* [MATERIAL TO PROCESS]

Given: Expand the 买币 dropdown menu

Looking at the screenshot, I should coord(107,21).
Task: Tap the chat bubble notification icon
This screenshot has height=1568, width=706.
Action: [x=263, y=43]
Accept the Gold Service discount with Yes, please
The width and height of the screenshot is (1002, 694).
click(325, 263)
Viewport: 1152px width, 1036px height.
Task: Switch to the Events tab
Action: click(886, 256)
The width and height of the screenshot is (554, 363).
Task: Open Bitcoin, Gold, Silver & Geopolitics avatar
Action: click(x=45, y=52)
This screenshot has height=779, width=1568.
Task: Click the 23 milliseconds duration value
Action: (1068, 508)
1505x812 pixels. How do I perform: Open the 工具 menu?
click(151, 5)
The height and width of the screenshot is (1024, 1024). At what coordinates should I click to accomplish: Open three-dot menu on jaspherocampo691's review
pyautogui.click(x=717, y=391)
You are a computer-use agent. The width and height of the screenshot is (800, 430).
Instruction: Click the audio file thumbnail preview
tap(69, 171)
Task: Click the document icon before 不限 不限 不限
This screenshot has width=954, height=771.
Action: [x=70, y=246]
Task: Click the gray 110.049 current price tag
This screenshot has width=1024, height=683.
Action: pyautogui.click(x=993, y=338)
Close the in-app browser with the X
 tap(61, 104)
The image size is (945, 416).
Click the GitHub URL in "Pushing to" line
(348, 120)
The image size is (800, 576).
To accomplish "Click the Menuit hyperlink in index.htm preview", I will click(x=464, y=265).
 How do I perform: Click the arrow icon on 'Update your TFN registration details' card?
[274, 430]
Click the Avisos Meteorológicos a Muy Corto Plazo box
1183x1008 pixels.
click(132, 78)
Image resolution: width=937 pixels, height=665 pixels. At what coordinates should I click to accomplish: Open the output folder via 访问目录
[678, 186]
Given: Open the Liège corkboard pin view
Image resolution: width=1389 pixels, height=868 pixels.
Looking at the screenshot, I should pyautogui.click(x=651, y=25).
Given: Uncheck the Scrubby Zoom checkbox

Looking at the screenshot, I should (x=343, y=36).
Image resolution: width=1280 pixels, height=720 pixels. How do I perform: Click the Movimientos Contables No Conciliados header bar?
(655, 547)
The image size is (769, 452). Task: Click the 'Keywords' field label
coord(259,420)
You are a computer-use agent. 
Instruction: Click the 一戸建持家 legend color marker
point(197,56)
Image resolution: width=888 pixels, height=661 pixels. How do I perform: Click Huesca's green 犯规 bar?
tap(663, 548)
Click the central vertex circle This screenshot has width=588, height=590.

* [EXERCISE]
Exactly as it appears above, write out the complete listing.

* [RESULT FOR THIS TASK]
Given: Expand the 买币 dropdown menu

Looking at the screenshot, I should coord(107,21).
Task: Tap the chat bubble notification icon
This screenshot has height=1568, width=706.
Action: [x=263, y=43]
Accept the Gold Service discount with Yes, please
The width and height of the screenshot is (1002, 694).
click(325, 263)
Viewport: 1152px width, 1036px height.
Task: Switch to the Events tab
Action: click(886, 256)
The width and height of the screenshot is (554, 363).
Task: Open Bitcoin, Gold, Silver & Geopolitics avatar
Action: click(x=45, y=52)
This screenshot has height=779, width=1568.
Task: Click the 23 milliseconds duration value
Action: (1068, 508)
1505x812 pixels. How do I perform: Open the 工具 menu?
click(151, 5)
The height and width of the screenshot is (1024, 1024). At what coordinates should I click to accomplish: Open three-dot menu on jaspherocampo691's review
pyautogui.click(x=717, y=391)
You are a computer-use agent. The width and height of the screenshot is (800, 430).
Instruction: Click the audio file thumbnail preview
tap(69, 171)
Task: Click the document icon before 不限 不限 不限
This screenshot has width=954, height=771.
Action: [x=70, y=246]
Task: Click the gray 110.049 current price tag
This screenshot has width=1024, height=683.
Action: pyautogui.click(x=993, y=338)
Close the in-app browser with the X
 tap(61, 104)
The image size is (945, 416).
Click the GitHub URL in "Pushing to" line
(348, 120)
The image size is (800, 576).
To accomplish "Click the Menuit hyperlink in index.htm preview", I will click(x=464, y=265).
 How do I perform: Click the arrow icon on 'Update your TFN registration details' card?
[274, 430]
Click the Avisos Meteorológicos a Muy Corto Plazo box
1183x1008 pixels.
click(132, 78)
Image resolution: width=937 pixels, height=665 pixels. At what coordinates should I click to accomplish: Open the output folder via 访问目录
[678, 186]
Given: Open the Liège corkboard pin view
Image resolution: width=1389 pixels, height=868 pixels.
Looking at the screenshot, I should pyautogui.click(x=651, y=25).
Given: Uncheck the Scrubby Zoom checkbox

Looking at the screenshot, I should (x=343, y=36).
Image resolution: width=1280 pixels, height=720 pixels. How do I perform: Click the Movimientos Contables No Conciliados header bar?
(655, 547)
The image size is (769, 452). Task: Click the 'Keywords' field label
coord(259,420)
You are a computer-use agent. 
Instruction: Click the 一戸建持家 legend color marker
point(197,56)
Image resolution: width=888 pixels, height=661 pixels. How do I perform: Click Huesca's green 犯规 bar?
tap(663, 548)
Click the central vertex circle This screenshot has width=588, height=590.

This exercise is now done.